Schließlich kann jeder Zugriffspunkt mit einer anderen Richtlinie verwaltet werden, die wir ihm beigefügt haben. Sowohl die Bucket-Richtlinie als auch die Zugriffspunkt-Richtlinie werden in kombinierter Weise handeln, um zu entscheiden, ob ein Benutzer unter Verwendung des Zugriffspunkts Zugriff auf die Daten erhalten kann. Hier gehen wir einfach mit der Standardrichtlinie vor.
Um den Erstellungsprozess abzuschließen, klicken Sie in der rechten Ecke der Schaltfläche auf Zugangspunkt erstellen.
Nach der Erstellung können Sie diese Zugangspunkte ganz einfach im Abschnitt „Zugangspunkte“ anzeigen und verwalten
Wir haben also erfolgreich einen S3-Zugangspunkt mit der Verwaltungskonsole erstellt und konfiguriert.
Konfigurieren Sie S3 Access Point mit AWS CLI
Die AWS-Verwaltungskonsole bietet eine einfache Möglichkeit, AWS-Services und -Ressourcen über eine ansprechende grafische Benutzeroberfläche zu verwalten, aber aus industrieller Sicht hat dies viele Einschränkungen; Aus diesem Grund ziehen es die meisten Fachleute vor, die AWS-Befehlszeilenschnittstelle für den Umgang mit AWS-Konten zu verwenden.

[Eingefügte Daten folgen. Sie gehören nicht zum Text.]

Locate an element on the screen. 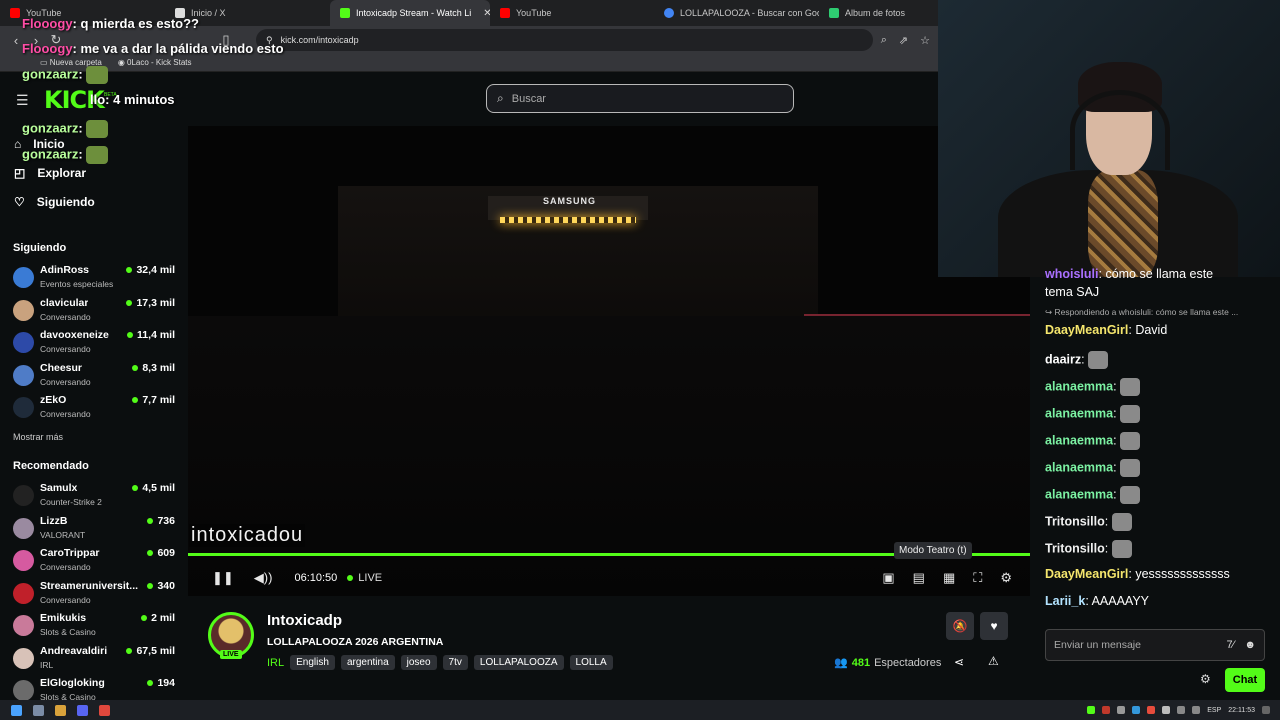  viewer-count: 2 mil is located at coordinates (158, 618).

Sie können AWS CLI in jeder Desktop-Umgebung einrichten, entweder Mac, Windows oder Linux. Sehen wir uns also an, wie wir mit der CLI einen S3-Zugangspunkt erstellen können
Zuerst müssen wir einen S3-Bucket in unserem AWS-Konto erstellen. Dazu müssen wir den folgenden Befehl ausführen.
$: aws s3api create-bucket --bucket
Sie können die Bucket-Erstellung auch bestätigen, indem Sie die verfügbaren Buckets in Ihrem AWS-Konto auflisten. Verwenden Sie einfach den folgenden Befehl.
$: aws s3api list-buckets
Sobald die Bucket-Erstellung abgeschlossen ist, können Sie jetzt den S3-Zugangspunkt konfigurieren. Dazu müssen Sie den folgenden Befehl im Terminal ausführen.

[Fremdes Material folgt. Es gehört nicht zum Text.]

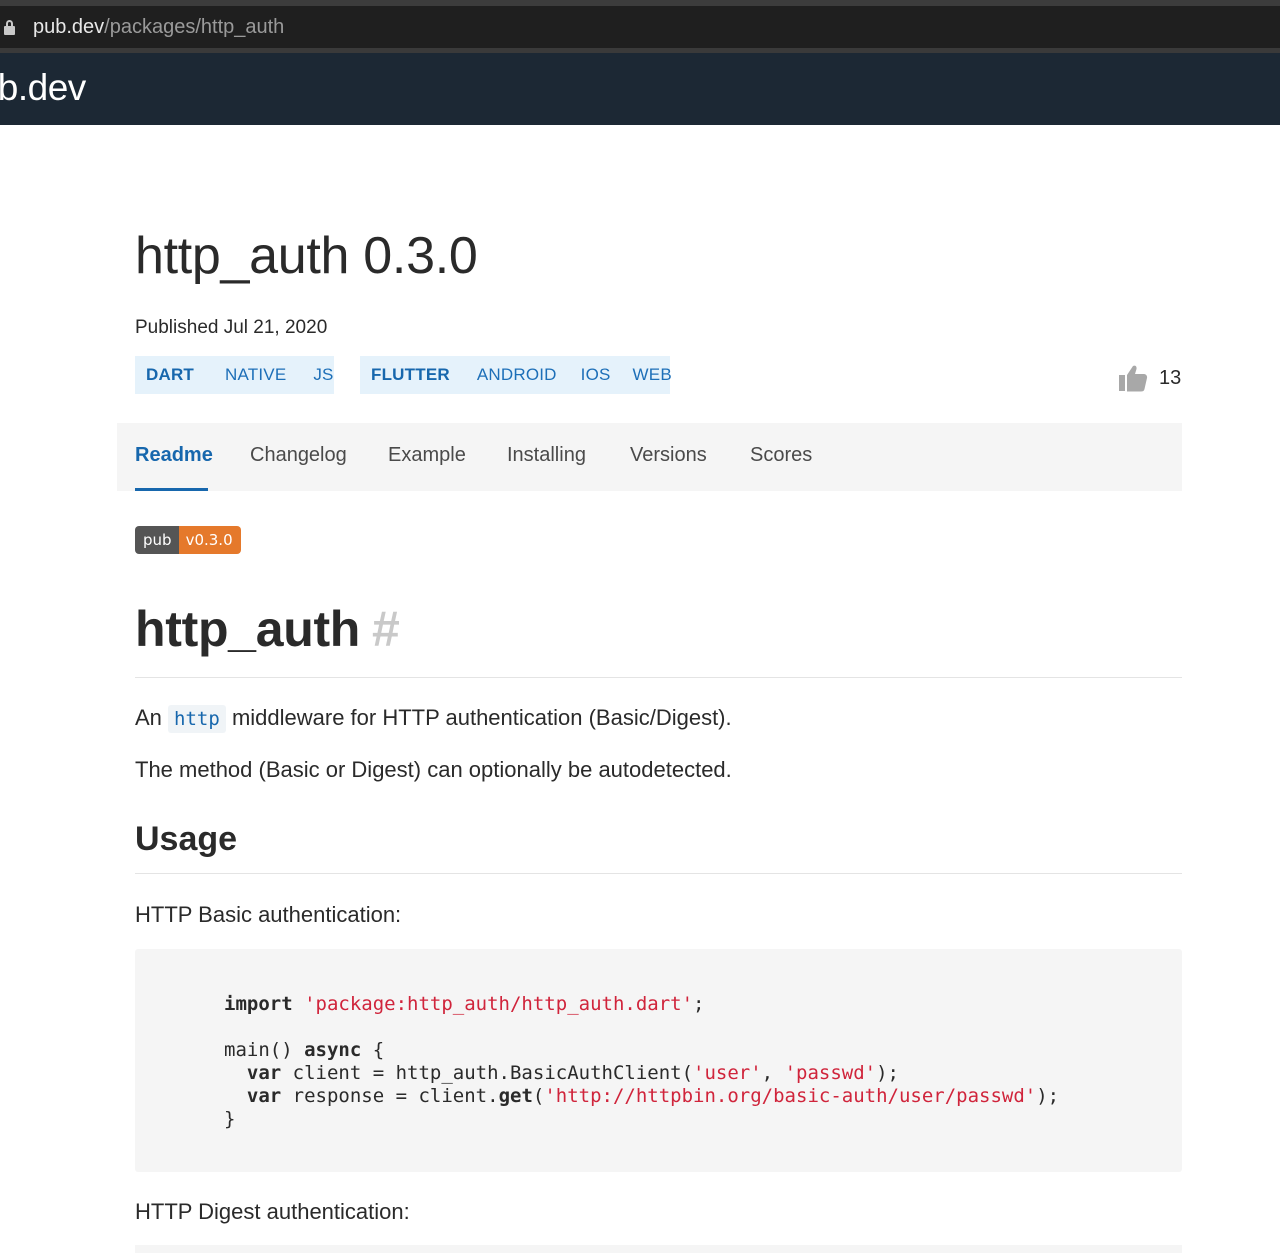 This screenshot has height=1253, width=1280. What do you see at coordinates (658, 874) in the screenshot?
I see `usage-divider` at bounding box center [658, 874].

$: aws s3control create-access-point --account-id
Mit dem folgenden Befehl können Sie auch alle in Ihrem Konto konfigurierten Zugangspunkte beobachten.

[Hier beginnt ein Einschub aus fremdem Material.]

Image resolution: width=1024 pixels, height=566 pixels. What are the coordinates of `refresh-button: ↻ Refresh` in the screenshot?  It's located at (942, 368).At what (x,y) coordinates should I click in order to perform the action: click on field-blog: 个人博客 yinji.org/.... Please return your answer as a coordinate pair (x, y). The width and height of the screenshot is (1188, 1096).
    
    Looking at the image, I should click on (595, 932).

$: aws s3control list-access-points --account-id
Wir haben also erfolgreich unseren S3-Netzwerkzugriffspunkt mithilfe der AWS-Befehlszeilenschnittstelle erstellt. Sie können die Netzwerkzugriffssteuerung und Zugriffspunktrichtlinie auch über die CLI verwalten.
Abschluss
S3-Zugriffspunkte sind sehr hilfreich, wenn Sie eingeschränkten Zugriff auf jeden Dienst und jede Benutzeranwendung bereitstellen möchten. Mit der Bucket-Richtlinie erhalten alle Benutzer dieselben Berechtigungen, verwenden jedoch Zugriffspunkte. Wenn eine Anwendung die GetObject-Berechtigung erhält, kann die andere PutObject-Rechte erhalten. So können sie die Privatsphäre und Sicherheit Ihres Buckets gewährleisten und gleichzeitig sicherstellen, dass jeder Verbraucher die richtigen Berechtigungen erhält, die er benötigt, um seine Arbeit erfolgreich auszuführen.